┏━━
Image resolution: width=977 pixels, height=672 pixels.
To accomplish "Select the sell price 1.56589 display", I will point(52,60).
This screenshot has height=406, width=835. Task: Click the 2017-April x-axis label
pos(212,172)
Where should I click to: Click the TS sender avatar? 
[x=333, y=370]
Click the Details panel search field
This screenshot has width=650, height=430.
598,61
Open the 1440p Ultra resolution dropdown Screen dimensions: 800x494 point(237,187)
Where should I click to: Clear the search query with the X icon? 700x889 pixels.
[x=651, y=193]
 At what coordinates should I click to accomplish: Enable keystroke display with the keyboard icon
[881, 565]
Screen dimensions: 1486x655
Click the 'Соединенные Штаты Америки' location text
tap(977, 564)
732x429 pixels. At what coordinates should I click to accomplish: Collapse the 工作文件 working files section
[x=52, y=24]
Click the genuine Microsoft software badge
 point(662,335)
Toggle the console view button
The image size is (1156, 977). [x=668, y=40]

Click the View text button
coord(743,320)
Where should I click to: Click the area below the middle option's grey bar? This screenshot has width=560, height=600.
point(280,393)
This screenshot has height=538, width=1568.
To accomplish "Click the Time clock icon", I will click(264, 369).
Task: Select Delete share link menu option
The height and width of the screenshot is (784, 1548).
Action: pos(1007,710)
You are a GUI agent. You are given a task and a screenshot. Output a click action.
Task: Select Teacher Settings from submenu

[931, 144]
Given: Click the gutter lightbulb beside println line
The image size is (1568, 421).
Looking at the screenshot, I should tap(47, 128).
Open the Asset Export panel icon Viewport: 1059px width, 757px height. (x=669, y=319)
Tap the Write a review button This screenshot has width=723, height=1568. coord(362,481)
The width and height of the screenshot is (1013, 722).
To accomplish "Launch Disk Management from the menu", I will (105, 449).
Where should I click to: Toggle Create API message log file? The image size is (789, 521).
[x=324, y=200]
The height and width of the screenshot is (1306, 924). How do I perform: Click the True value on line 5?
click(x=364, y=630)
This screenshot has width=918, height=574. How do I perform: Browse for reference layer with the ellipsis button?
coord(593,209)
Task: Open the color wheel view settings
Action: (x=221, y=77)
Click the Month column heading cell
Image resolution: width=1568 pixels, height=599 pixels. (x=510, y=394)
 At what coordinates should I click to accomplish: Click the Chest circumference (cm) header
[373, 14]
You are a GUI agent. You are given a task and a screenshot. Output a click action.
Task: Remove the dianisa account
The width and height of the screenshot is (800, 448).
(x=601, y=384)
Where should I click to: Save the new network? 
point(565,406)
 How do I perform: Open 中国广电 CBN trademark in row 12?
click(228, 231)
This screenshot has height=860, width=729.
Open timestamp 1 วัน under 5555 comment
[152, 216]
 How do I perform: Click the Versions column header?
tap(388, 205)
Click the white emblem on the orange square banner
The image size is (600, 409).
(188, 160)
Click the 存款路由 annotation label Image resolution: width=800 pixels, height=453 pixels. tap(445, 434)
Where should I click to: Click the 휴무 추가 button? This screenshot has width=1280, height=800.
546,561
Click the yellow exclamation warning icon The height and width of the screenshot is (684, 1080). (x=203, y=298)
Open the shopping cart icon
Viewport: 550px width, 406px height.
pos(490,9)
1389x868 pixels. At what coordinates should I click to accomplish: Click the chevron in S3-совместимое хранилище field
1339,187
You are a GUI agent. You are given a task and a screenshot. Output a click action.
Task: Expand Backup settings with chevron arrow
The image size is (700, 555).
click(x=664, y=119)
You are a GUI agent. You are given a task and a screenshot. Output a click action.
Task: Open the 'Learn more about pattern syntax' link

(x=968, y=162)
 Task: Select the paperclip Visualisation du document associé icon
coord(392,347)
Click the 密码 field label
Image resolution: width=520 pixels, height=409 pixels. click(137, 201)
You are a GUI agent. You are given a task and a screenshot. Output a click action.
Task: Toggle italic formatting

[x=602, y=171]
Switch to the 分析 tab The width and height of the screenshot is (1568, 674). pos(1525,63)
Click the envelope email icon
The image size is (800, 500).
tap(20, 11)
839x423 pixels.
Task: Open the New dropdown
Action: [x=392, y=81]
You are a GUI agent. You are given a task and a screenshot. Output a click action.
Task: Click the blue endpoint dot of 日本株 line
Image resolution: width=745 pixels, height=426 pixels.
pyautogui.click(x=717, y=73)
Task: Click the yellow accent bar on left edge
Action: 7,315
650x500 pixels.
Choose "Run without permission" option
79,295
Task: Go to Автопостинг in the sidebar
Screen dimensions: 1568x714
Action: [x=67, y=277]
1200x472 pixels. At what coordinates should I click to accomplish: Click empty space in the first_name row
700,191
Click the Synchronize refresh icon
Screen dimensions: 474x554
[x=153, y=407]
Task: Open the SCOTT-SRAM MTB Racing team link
┗━━
Your goal:
Nothing but the lines from the one holding "1389x868 pixels. At" through the last line of the data may be output, and each must match exactly.

Your solution:
1389x868 pixels. At what coordinates should I click to accomplish: Click the chevron in S3-совместимое хранилище field
1339,187
You are a GUI agent. You are given a task and a screenshot. Output a click action.
Task: Expand Backup settings with chevron arrow
The image size is (700, 555).
click(x=664, y=119)
You are a GUI agent. You are given a task and a screenshot. Output a click action.
Task: Open the 'Learn more about pattern syntax' link

(x=968, y=162)
 Task: Select the paperclip Visualisation du document associé icon
coord(392,347)
Click the 密码 field label
Image resolution: width=520 pixels, height=409 pixels. click(137, 201)
You are a GUI agent. You are given a task and a screenshot. Output a click action.
Task: Toggle italic formatting

[x=602, y=171]
Switch to the 分析 tab The width and height of the screenshot is (1568, 674). pos(1525,63)
Click the envelope email icon
The image size is (800, 500).
tap(20, 11)
839x423 pixels.
Task: Open the New dropdown
Action: [x=392, y=81]
You are a GUI agent. You are given a task and a screenshot. Output a click action.
Task: Click the blue endpoint dot of 日本株 line
Image resolution: width=745 pixels, height=426 pixels.
pyautogui.click(x=717, y=73)
Task: Click the yellow accent bar on left edge
Action: 7,315
650x500 pixels.
Choose "Run without permission" option
79,295
Task: Go to Автопостинг in the sidebar
Screen dimensions: 1568x714
Action: [x=67, y=277]
1200x472 pixels. At what coordinates should I click to accomplish: Click empty space in the first_name row
700,191
Click the Synchronize refresh icon
Screen dimensions: 474x554
[x=153, y=407]
Task: Open the SCOTT-SRAM MTB Racing team link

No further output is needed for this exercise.